11 reasons that justify the Federal Reserve’s monetary policy

“It is no crime to be ignorant of economics, which is, after all, a specialized discipline and one that most people consider to be a ‘dismal science.’ But it is totally irresponsible to have a loud and vociferous opinion on economic subjects while remaining in this state of ignorance.” 

– Murray Rothbard

I keep trying to find the wisdom in the manipulation of money and credit, but I am having lots of trouble. 

From Ludwig von Mises, “Lower Interest Rates by Law,” Mises On the Manipulation of Money and Credit [my comments in brackets]:

Once the government stops increasing the quantity of dollars artificially or even slows down the rate of artificial increase in the quantity of dollars, producers supplying goods and services to the spenders of newly created unearned dollars lose a large number of their customers.
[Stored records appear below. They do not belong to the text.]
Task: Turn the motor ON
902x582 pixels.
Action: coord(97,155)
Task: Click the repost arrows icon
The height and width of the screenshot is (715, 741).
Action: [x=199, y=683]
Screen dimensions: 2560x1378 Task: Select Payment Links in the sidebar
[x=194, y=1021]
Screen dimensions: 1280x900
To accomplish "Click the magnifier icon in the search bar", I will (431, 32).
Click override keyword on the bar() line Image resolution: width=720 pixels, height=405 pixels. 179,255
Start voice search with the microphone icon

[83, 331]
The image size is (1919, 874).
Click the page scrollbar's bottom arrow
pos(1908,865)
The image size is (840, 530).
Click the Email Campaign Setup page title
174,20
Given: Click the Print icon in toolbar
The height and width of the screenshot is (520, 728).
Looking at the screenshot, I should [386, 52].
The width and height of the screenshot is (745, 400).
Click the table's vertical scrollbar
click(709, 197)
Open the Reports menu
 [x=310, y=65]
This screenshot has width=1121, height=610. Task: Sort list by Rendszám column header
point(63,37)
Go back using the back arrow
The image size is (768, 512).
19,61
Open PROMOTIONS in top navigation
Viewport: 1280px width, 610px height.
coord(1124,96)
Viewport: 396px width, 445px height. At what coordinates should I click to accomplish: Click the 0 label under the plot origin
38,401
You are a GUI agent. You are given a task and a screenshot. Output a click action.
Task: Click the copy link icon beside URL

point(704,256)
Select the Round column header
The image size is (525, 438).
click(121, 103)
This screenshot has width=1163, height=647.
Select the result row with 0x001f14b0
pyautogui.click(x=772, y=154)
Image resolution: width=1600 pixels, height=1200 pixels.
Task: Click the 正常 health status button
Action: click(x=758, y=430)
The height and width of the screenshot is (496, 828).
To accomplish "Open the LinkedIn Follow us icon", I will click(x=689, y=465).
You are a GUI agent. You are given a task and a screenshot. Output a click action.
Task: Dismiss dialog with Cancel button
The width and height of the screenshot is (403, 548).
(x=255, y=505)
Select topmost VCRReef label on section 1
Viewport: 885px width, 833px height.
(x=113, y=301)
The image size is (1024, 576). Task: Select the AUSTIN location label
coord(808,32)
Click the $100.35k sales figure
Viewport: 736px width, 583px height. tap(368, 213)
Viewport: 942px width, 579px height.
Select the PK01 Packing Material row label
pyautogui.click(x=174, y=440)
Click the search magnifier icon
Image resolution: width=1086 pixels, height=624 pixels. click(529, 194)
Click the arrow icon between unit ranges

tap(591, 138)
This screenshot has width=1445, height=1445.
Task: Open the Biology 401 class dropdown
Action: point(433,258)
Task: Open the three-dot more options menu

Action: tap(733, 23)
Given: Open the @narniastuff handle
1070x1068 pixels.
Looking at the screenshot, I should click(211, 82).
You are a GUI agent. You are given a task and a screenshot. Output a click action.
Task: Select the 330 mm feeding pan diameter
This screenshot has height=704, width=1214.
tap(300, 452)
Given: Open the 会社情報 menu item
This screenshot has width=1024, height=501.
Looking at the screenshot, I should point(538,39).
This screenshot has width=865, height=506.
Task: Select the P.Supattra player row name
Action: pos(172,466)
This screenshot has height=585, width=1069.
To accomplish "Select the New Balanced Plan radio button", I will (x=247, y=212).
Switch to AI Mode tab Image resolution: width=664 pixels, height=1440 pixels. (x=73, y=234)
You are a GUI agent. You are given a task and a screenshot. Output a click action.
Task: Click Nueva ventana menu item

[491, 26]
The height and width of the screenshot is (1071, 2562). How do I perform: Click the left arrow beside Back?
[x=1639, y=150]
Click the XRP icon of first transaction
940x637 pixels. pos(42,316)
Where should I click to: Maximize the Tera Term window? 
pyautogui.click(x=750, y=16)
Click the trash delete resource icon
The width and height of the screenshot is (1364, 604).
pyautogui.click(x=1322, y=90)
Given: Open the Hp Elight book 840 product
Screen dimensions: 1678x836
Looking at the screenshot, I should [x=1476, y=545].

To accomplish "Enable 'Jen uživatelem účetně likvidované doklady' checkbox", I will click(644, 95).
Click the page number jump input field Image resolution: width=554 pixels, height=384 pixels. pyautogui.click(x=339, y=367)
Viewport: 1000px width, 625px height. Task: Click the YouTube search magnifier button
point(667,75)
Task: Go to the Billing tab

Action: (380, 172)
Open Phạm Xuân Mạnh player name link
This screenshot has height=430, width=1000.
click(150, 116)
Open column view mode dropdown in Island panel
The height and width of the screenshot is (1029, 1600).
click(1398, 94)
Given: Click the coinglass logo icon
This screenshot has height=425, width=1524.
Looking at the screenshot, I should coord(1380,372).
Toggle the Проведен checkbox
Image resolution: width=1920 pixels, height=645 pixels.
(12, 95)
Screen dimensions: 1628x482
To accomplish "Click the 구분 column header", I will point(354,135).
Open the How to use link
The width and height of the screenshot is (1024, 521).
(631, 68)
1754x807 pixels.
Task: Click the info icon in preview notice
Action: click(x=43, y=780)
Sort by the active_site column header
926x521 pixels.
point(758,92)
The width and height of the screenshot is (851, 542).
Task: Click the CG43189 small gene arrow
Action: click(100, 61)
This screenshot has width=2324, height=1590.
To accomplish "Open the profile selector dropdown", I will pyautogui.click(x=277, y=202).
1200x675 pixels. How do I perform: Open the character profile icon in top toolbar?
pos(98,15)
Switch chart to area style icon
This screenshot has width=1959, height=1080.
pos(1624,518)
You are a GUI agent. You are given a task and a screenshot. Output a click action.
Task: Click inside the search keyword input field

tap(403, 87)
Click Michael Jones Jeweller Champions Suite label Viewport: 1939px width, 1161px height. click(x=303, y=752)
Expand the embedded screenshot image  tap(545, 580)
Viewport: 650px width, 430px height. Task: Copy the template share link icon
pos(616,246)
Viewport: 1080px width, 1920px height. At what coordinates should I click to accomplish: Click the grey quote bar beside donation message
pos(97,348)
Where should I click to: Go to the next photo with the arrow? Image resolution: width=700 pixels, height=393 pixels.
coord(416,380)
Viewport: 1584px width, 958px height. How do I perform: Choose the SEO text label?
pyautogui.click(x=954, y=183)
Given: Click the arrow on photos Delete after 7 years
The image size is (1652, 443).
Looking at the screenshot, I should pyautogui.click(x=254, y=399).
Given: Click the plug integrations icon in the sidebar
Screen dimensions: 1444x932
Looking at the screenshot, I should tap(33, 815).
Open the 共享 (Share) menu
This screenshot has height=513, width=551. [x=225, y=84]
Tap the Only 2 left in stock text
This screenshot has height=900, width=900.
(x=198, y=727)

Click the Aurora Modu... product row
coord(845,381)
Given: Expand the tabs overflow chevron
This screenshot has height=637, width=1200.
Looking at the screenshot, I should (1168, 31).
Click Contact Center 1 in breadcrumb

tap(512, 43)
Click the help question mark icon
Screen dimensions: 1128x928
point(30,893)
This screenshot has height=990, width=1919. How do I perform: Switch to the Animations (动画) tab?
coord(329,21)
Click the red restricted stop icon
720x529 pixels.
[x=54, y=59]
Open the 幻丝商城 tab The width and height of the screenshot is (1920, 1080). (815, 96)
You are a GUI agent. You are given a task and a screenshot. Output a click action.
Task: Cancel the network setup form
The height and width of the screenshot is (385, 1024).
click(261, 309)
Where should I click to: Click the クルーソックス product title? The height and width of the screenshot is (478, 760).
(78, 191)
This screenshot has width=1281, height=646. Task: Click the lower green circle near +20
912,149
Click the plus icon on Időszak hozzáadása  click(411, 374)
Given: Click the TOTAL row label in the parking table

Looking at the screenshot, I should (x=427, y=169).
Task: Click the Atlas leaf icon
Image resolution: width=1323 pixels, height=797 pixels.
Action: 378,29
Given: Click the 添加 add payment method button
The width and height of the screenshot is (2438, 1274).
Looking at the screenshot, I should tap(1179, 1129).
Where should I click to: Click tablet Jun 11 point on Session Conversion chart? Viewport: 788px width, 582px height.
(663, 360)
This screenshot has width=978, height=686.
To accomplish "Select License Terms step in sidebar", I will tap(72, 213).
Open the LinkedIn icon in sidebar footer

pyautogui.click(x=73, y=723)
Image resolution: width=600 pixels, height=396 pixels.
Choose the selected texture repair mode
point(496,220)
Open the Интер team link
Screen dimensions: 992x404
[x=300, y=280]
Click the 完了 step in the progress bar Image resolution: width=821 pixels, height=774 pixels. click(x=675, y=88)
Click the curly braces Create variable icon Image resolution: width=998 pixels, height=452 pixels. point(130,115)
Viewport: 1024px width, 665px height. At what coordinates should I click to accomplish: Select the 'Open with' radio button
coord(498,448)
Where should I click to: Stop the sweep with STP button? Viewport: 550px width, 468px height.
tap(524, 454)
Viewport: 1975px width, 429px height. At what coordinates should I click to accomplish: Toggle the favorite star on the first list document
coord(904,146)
They must layoff men and women and there is a recession or depression–until production is adjusted to supplying only those with earned or save dollars to spend.

Under present policies, the government is continually faced with deciding whether to inflate artificially the quantity of spendable dollars or permit market forces to readjust the economy. [They always now choose the former then say they had “no choice.”] If free and unhampered market forces are permitted to emerge, free-market prices, wage rates and interest rates will quickly redirect the economy toward a more efficient satisfaction of all those who contribute toward production.  Those who had spent newly created dollars will have to curb their spending or earn the dollars they spend. The available supplies of workers in capital goods will be quickly redirected toward producing solely for those spending dollars they have earned or saved in the service of their fellow man. [Real wealth…in other words…]

In short, when Federal Reserve officials lower interest rates artificially, they send a part of the economy [Financial Economy] off on a spree at the expense of the nation’s workers and savers [The Real Economy i.e. hedge fund managers get richer while Joe Sixpack gets poorer.] The spree can only be continued by an ever-increasing inflation of the quantity of spendable dollars. [Read…QE1….QE2…QE3…]

If we want to end that inflation and all its undesirable consequences [huge financial market bubbles that do have a more powerful negative impact on the downside], we must permit the free market to determine interest rates as borrowers compete for the real savings made available by those willing to reduce the potential spending temporarily for a price, commonly called interest. [Rates at which savers are willing to take to have their savings used instead of mandated artificially low rates.] Only freely determine interest rates, without any artificial manipulation or control of the quantity of dollars, will eliminate the inflation problem from our economy [which I think is embedded in financial assets].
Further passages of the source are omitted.